§ **TASK STATEMENT**
Reproduce verbatim the lines of the listing below, from the line containing "Task: Click the 14 tick on the mph axis" through the line containing "point(857,48)", inclusive.

§ **SOURCE MATERIAL**

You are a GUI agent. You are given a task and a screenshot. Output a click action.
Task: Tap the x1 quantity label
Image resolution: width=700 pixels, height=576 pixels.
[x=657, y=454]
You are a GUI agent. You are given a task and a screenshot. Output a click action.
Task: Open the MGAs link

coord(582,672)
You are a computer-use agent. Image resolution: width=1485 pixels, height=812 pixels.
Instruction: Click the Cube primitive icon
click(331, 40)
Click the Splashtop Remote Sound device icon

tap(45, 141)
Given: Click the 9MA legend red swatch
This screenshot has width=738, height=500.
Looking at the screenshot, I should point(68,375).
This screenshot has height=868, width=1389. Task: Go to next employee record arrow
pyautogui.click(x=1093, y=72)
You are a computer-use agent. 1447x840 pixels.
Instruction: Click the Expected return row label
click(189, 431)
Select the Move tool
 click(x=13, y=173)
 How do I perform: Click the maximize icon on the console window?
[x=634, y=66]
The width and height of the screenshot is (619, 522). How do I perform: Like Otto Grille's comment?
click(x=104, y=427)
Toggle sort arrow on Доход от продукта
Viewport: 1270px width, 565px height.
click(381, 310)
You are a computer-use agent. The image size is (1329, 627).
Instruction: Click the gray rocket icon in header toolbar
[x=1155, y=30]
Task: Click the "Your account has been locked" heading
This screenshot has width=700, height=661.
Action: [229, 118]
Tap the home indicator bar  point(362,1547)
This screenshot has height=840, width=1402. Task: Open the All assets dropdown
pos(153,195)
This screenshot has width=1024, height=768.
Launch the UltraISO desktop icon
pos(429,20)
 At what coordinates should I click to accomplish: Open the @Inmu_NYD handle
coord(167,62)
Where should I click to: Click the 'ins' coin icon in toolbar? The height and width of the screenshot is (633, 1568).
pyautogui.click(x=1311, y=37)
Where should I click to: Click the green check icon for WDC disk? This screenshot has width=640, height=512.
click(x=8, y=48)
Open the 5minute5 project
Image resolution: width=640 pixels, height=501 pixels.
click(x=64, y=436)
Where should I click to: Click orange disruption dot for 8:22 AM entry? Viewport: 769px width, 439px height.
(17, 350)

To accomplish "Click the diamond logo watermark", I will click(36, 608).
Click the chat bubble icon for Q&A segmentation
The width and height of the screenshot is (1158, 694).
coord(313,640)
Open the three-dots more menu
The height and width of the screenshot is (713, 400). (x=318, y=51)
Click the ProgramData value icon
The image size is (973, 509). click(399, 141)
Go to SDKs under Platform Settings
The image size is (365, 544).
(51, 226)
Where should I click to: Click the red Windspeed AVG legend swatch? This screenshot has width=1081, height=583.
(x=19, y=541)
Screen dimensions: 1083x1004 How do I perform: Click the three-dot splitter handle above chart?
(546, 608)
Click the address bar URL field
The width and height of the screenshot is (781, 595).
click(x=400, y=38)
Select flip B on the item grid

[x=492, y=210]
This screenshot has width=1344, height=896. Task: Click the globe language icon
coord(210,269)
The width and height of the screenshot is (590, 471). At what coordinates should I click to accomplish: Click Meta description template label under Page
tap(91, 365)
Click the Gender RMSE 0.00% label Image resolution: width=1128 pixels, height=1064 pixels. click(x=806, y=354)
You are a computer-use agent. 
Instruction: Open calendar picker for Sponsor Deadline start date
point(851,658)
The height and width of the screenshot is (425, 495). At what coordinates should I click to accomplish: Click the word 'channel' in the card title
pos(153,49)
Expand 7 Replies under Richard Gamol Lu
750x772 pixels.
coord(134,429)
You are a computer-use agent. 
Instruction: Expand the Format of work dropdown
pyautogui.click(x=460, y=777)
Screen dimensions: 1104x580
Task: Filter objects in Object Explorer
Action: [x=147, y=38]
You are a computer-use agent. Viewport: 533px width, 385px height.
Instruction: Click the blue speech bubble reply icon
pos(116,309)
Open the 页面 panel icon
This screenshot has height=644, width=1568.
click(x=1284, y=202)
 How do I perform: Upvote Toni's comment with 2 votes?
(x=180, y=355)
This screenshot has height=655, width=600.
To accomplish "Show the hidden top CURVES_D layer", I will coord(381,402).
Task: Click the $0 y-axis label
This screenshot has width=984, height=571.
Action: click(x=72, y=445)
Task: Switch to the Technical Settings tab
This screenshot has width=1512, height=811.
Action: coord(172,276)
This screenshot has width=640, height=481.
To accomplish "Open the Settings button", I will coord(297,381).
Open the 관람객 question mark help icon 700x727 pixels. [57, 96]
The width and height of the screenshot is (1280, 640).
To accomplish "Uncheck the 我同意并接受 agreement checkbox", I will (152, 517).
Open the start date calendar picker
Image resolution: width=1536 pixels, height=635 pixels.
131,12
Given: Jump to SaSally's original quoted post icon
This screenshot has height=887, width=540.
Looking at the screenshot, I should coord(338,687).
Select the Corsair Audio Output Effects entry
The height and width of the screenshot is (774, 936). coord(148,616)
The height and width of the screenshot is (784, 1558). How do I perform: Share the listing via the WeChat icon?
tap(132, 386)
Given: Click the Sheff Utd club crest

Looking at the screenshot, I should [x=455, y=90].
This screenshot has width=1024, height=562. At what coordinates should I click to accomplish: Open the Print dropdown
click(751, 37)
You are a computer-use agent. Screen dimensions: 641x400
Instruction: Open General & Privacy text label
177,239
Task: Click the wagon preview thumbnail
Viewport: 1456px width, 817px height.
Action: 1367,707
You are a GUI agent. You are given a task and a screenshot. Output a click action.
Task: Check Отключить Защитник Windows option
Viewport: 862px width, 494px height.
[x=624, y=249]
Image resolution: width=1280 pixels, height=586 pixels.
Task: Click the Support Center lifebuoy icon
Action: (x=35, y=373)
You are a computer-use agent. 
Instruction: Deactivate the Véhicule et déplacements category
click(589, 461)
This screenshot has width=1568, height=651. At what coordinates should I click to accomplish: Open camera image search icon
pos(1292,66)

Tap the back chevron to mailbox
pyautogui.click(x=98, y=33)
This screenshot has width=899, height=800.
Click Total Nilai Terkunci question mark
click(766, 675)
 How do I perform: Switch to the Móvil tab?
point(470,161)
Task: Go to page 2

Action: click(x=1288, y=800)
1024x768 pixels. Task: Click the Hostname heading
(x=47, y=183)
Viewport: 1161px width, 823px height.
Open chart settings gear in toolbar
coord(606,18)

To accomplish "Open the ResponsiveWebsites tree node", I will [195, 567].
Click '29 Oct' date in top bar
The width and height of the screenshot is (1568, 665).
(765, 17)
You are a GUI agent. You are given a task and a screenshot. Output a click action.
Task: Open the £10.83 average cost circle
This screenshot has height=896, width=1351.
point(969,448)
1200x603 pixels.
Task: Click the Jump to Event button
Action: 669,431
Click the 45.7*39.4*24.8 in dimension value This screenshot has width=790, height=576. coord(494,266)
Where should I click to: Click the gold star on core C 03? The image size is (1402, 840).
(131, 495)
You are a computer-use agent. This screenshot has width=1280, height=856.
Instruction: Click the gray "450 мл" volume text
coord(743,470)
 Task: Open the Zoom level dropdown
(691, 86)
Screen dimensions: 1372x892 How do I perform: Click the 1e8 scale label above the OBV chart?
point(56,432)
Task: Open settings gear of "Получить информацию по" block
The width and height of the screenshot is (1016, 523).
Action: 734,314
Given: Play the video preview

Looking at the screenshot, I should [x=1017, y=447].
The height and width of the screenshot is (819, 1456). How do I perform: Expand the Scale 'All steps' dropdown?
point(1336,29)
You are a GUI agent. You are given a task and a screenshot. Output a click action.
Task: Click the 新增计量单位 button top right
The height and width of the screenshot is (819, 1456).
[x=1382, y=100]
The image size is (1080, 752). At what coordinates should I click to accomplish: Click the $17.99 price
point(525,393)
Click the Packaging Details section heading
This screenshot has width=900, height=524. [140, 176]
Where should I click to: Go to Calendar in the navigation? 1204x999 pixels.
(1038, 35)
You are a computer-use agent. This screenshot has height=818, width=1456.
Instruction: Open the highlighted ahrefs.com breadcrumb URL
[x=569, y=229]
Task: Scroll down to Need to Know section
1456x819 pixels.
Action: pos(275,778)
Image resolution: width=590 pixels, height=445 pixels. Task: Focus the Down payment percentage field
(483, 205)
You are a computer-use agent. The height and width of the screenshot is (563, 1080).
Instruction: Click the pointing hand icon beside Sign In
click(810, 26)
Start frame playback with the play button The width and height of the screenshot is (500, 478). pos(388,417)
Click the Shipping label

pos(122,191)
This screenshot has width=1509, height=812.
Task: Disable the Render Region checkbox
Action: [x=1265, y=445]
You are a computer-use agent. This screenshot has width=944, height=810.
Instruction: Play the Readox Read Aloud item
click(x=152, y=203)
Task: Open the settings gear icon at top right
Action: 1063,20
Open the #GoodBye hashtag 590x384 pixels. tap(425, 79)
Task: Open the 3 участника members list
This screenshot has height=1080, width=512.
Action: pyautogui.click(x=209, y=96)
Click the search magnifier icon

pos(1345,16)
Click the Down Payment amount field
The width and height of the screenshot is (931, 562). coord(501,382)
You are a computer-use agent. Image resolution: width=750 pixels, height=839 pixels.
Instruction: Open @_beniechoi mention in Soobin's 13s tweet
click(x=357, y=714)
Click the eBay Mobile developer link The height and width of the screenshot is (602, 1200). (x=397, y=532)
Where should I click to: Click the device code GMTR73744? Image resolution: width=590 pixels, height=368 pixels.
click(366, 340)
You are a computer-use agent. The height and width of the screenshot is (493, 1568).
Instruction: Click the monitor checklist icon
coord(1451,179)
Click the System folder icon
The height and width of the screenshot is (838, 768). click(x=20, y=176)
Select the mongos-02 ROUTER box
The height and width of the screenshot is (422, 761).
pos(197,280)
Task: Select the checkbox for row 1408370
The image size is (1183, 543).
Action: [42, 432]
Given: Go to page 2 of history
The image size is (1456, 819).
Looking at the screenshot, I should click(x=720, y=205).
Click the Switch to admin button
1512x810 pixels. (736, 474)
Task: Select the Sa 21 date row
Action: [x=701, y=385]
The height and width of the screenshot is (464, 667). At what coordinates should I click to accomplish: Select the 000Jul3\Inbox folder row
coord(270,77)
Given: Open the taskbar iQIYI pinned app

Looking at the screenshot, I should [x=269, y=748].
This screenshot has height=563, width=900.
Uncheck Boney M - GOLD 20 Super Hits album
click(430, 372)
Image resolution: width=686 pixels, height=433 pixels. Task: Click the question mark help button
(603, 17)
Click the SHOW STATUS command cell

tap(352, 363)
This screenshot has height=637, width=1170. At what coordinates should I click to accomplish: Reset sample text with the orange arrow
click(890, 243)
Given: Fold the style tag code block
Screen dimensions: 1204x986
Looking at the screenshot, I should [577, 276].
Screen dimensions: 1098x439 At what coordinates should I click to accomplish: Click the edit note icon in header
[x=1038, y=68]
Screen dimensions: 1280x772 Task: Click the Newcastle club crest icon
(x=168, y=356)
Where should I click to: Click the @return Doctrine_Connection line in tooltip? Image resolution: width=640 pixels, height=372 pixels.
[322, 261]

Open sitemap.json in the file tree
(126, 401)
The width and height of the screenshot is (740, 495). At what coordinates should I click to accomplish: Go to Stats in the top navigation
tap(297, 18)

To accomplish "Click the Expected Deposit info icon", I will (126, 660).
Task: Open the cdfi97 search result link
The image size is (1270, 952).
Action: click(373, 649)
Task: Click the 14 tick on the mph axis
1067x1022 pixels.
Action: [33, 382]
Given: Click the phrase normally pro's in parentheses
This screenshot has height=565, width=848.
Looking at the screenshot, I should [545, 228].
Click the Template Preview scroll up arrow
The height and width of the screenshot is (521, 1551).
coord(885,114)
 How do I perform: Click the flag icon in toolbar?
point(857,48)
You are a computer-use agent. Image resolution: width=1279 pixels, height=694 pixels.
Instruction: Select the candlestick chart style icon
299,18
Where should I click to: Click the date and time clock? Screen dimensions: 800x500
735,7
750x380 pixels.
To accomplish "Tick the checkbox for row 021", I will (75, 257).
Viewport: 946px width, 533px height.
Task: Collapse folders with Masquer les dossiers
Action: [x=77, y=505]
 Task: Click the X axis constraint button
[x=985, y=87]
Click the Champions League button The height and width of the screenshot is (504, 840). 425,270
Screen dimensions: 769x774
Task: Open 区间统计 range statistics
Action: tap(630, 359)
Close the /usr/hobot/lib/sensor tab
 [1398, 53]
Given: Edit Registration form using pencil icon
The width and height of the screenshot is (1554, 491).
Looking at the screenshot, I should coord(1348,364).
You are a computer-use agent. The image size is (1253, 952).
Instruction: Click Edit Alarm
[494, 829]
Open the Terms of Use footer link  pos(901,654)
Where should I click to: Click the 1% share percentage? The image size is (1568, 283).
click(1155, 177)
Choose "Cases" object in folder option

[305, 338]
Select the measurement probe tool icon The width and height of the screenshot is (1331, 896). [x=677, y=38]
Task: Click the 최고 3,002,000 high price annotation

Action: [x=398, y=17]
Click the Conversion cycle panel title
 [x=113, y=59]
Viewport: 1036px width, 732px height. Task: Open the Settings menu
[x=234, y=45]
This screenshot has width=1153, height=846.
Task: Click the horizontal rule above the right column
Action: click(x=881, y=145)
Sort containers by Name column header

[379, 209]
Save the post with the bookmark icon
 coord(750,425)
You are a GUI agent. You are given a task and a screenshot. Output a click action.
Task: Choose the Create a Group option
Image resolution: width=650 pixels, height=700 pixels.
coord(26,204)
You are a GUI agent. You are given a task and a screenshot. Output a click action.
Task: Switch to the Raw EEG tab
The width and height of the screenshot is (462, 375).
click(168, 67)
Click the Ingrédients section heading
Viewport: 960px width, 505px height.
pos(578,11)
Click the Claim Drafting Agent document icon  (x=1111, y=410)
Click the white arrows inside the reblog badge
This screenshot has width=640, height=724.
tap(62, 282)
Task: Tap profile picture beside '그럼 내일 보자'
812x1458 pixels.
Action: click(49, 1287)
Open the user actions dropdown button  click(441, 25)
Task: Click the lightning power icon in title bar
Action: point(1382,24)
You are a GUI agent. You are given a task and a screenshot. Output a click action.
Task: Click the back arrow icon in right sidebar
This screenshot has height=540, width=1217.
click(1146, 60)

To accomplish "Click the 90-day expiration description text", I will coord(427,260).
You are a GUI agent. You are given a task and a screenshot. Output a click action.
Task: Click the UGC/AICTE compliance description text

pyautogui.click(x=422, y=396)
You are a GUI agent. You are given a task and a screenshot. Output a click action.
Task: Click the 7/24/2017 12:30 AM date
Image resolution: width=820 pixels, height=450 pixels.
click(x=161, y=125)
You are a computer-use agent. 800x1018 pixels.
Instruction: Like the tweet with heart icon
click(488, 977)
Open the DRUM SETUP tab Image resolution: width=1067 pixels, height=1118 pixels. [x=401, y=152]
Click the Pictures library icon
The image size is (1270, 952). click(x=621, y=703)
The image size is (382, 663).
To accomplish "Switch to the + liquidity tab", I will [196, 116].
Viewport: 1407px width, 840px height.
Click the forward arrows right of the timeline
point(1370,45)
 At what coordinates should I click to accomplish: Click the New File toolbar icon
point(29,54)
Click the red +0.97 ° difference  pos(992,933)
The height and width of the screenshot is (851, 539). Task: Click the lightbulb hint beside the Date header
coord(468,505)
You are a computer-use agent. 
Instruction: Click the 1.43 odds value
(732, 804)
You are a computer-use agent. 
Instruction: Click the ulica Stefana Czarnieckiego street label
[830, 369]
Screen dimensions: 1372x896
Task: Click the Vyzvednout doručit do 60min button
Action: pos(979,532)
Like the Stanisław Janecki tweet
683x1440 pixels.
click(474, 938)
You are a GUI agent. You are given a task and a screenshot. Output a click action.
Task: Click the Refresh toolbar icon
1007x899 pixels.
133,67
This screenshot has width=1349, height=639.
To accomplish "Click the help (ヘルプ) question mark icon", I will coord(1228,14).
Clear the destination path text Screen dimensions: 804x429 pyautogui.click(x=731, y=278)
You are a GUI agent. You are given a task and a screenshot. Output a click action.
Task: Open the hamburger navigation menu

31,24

§ **FINISHED ANSWER**
Task: Click the 14 tick on the mph axis
1067x1022 pixels.
Action: [33, 382]
Given: Click the phrase normally pro's in parentheses
This screenshot has height=565, width=848.
Looking at the screenshot, I should [545, 228].
Click the Template Preview scroll up arrow
The height and width of the screenshot is (521, 1551).
coord(885,114)
 How do I perform: Click the flag icon in toolbar?
point(857,48)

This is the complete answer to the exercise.